General Steps for Optimizing Truffle-based Languages?

Tue May 6 16:58:18 UTC 2014

Dear all:

Just to give a little more information, here some numbers:
  http://soft.vub.ac.be/~smarr/downloads/truffle/perf-overview.html

The most important part:

                       Runtime factor compared to Java8                    
			DeltaBlue Mandelbrot Richards
 Java8                       1.00       1.00     1.00
 JRubyTruffle                2.13       1.26     6.04
 TruffleSOM                  1.19      15.66    28.43

So, DeltaBlue is pretty good on TruffleSOM and Chris said he didn’t do anything yet to optimize JRuby for that one, so I guess, they’ll be closer in the end. Well, but I didn’t do anything in particular for DeltaBlue either. On the other hand, Mandelbrot and Richards are one order of magnitude slower.

Any tips on how to go about fixing that are highly appreciate.

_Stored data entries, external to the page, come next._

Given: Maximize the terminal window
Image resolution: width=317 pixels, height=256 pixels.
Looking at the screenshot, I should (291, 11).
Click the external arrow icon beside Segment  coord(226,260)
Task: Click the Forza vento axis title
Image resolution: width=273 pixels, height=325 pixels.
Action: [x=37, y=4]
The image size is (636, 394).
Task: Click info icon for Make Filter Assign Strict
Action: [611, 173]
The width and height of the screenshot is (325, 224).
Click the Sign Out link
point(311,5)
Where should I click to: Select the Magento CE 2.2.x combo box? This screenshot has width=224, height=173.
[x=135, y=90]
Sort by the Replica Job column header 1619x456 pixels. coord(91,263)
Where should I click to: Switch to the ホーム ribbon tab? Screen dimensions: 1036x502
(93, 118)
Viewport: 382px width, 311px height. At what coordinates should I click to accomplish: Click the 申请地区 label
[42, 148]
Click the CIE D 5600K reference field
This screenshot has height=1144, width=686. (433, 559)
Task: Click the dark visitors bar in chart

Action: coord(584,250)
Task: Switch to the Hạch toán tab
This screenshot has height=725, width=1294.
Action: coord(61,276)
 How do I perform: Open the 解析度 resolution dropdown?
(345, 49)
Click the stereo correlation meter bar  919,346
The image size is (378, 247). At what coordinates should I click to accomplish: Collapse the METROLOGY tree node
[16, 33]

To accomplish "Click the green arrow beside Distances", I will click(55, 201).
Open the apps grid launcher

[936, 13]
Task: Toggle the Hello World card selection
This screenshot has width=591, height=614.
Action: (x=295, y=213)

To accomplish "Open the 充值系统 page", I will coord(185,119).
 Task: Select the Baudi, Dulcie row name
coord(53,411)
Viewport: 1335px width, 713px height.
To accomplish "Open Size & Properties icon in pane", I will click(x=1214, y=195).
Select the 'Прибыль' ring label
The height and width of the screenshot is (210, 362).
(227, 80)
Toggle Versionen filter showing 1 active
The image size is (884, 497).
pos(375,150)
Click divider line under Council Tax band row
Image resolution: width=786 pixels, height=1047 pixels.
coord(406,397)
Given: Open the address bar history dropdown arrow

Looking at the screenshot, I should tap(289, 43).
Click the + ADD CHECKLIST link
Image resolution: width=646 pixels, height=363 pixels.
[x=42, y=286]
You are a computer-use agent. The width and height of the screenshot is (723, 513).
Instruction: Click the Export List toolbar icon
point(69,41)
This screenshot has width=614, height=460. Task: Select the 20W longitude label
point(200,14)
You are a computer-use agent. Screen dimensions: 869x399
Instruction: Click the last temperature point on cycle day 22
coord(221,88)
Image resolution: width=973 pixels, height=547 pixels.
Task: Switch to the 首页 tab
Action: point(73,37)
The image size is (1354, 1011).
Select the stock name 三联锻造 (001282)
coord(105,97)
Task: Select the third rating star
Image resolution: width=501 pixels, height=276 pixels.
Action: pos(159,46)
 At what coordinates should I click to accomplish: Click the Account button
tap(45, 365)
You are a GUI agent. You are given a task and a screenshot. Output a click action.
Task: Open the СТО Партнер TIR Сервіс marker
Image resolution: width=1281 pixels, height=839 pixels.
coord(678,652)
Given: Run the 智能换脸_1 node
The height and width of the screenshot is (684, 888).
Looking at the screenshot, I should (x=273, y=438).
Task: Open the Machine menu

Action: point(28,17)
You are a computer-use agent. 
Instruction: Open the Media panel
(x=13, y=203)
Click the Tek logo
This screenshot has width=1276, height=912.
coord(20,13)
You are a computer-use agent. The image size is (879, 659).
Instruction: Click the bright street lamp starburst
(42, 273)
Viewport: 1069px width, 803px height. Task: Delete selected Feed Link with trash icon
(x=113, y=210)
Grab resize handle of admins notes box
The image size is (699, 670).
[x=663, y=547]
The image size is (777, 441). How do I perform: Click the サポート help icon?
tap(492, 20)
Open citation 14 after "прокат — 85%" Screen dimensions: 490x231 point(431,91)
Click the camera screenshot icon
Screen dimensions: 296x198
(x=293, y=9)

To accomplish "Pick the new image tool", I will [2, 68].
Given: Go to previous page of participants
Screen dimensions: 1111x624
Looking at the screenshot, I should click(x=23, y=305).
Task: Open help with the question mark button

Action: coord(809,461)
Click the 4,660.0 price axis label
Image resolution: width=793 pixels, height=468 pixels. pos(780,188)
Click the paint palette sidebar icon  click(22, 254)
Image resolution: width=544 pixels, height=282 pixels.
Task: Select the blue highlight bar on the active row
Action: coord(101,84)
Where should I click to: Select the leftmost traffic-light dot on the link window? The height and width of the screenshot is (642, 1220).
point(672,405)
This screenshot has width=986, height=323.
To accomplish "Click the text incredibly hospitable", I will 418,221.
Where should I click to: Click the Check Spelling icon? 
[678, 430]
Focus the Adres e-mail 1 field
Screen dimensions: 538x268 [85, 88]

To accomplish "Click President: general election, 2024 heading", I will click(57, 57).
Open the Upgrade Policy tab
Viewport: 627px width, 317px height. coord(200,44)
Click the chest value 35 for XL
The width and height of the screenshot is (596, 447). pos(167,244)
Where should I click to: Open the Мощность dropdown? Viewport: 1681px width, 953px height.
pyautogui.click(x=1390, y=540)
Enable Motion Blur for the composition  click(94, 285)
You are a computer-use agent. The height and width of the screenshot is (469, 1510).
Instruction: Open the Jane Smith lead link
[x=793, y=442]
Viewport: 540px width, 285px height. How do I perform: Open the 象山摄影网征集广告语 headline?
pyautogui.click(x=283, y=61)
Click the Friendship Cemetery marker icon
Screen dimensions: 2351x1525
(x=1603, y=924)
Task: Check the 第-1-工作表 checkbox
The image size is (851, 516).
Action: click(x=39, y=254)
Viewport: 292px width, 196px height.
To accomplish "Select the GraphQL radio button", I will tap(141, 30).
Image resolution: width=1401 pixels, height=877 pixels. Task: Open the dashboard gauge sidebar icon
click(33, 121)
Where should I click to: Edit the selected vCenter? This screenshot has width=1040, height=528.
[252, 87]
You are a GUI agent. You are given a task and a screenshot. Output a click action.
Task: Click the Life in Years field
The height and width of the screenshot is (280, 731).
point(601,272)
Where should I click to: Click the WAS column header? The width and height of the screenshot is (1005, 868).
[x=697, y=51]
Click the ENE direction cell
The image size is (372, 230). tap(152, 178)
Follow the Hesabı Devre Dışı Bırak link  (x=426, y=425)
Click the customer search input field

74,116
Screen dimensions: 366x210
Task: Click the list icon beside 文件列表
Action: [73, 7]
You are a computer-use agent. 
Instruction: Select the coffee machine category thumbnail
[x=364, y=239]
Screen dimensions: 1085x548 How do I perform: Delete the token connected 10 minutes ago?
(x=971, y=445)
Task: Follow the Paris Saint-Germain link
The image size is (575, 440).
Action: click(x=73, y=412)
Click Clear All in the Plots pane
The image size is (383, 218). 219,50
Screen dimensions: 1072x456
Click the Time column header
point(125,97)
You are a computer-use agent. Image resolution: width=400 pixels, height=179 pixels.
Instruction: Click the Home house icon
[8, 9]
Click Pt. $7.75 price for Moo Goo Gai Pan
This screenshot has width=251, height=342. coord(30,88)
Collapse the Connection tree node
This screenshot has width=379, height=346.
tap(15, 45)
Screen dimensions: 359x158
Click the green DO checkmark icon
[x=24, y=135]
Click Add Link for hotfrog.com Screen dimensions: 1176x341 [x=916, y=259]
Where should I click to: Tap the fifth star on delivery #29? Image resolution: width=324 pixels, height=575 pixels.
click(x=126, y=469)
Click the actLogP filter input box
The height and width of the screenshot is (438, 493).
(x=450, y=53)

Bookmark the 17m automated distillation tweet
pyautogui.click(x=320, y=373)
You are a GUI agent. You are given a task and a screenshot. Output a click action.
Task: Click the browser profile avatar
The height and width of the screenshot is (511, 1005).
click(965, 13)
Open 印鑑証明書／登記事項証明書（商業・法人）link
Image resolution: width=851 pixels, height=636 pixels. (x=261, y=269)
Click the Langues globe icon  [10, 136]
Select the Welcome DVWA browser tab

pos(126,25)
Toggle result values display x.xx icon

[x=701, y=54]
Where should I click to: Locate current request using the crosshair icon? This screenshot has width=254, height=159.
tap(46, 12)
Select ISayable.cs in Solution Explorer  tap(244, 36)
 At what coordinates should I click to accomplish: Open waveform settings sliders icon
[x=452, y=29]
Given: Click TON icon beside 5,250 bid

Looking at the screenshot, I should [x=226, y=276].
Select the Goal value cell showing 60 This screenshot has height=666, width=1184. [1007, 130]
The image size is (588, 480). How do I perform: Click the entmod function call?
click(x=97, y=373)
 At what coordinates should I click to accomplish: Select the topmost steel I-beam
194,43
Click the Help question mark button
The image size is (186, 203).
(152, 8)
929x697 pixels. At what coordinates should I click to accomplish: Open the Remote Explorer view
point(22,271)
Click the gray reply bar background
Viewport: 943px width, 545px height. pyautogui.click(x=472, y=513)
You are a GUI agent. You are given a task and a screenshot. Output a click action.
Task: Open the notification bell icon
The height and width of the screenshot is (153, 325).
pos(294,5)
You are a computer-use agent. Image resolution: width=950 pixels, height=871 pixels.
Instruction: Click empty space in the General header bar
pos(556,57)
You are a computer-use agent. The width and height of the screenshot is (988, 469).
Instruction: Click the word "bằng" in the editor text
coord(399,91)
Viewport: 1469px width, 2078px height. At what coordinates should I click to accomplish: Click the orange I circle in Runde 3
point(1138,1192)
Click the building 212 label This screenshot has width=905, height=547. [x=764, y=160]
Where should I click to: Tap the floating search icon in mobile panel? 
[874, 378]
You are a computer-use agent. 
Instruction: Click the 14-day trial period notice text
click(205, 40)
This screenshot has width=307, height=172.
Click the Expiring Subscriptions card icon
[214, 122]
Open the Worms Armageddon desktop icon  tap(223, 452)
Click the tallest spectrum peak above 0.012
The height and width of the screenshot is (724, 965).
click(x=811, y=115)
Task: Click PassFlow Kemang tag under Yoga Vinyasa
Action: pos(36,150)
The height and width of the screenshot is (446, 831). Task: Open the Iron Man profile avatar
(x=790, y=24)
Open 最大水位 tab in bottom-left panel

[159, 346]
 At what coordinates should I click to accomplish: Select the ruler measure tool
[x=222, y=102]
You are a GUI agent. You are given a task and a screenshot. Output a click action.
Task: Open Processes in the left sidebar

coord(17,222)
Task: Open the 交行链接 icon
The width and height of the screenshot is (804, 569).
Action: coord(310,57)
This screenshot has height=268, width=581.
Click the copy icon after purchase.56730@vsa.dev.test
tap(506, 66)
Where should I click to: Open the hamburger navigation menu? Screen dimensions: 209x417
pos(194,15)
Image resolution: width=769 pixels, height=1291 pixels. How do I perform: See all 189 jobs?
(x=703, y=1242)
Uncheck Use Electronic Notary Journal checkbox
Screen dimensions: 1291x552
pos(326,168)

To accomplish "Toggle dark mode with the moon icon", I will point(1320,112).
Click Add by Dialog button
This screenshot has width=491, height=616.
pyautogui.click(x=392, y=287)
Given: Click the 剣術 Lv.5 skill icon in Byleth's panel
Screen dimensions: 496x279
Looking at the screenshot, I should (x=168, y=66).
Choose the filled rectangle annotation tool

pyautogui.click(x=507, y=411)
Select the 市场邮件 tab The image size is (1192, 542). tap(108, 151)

One thing that I noticed is that JRuby warms up much faster.
DeltaBlue takes an insane amount of time to warmup on TruffleSOM, and I don’t think that its just slow warmup in general.
I guess, there might be something going on, but don’t know whether that’s just the inlining propagating through the tree more slowly than in JRuby.

Best regards
Stefan

On 05 May 2014, at 23:40, Stefan Marr <java at stefan-marr.de> wrote:

> Dear all:
> 
> After adding support for primitive value storage in the object layout, similar to how it is solved in JRuby, I am slowly running out of general optimizations that seem to be worthwhile to apply to TruffleSOM, however, performance is still far from impressive.
> While TruffleSOM outperforms it’s RPython based counterpart on many simple microbenchmarks, it’s not really close on larger benchmarks.
> 
> Now I am wondering how to continue.
> 
> For RPython, they got their trace viewer which is rather intuitive after a brief introduction, because the information presented is directly related to a trace of code and it doesn’t take a lot of guessing and experience to see what’s going on and what is coming from where, because it is really closely related to the code of the implementation. So, it is more or less trivial to pick all the low hanging fruit and indicate for instance things that should be constant with their annotations.
> 
> For Truffle and Graal, I am just not having anywhere near enough experience to understand what I am seeing in the graph viewer.
> So, I am rather lost when it comes to trying to optimize TruffleSOM on the same level.
> 
> One thing I still would like to achieve is to get simple microbenchmarks that aren’t doing anything useful to compile to nothing.
> 
> For example [1]:
>    benchmark = (
>        1 to: 20000 do: [ :i | self method: i ]
>    )
>    method: argument = ( ^argument )
> 
> I would guess, it should be possible to compile that to an empty method body for the ‘benchmark’ method. And consequently the inner loop of the benchmark harness.
> In RPython, that’s not possible, because they do not do empty loop detection, but just guessing, with the data-dependency-based approach in Graal, that should not really be a problem, right?
> So, I was trying to understand what I see in the graph viewer for that benchmark but didn’t get very far.
> 
> Also, the FAQ isn’t really helpful in terms of advise to me. It says things like simplify nodes further, but well, when I look at ZipPy and JRuby, the nodes I got do look already very simple. So, I guess, I am looking for more concrete advise of some sort.
> 
> What could be a good next step to identify issues that block the optimizer from doing its best, and what would be the best tools that could help me with it?
> 
> Thanks and best regards
> Stefan
> 
> [1] in a TruffleSOM repo the benchmark is executed with:
> ./graal.sh -cp Smalltalk:Examples/Benchmarks/Richards Examples/Benchmarks/BenchmarkHarness.som Dispatch 1000 0 10000
> 
> 
> 
> 
> -- 
> Stefan Marr
> INRIA Lille - Nord Europe
> http://stefan-marr.de/research/
> 
> 
> 

-- 
Stefan Marr
INRIA Lille - Nord Europe
http://stefan-marr.de/research/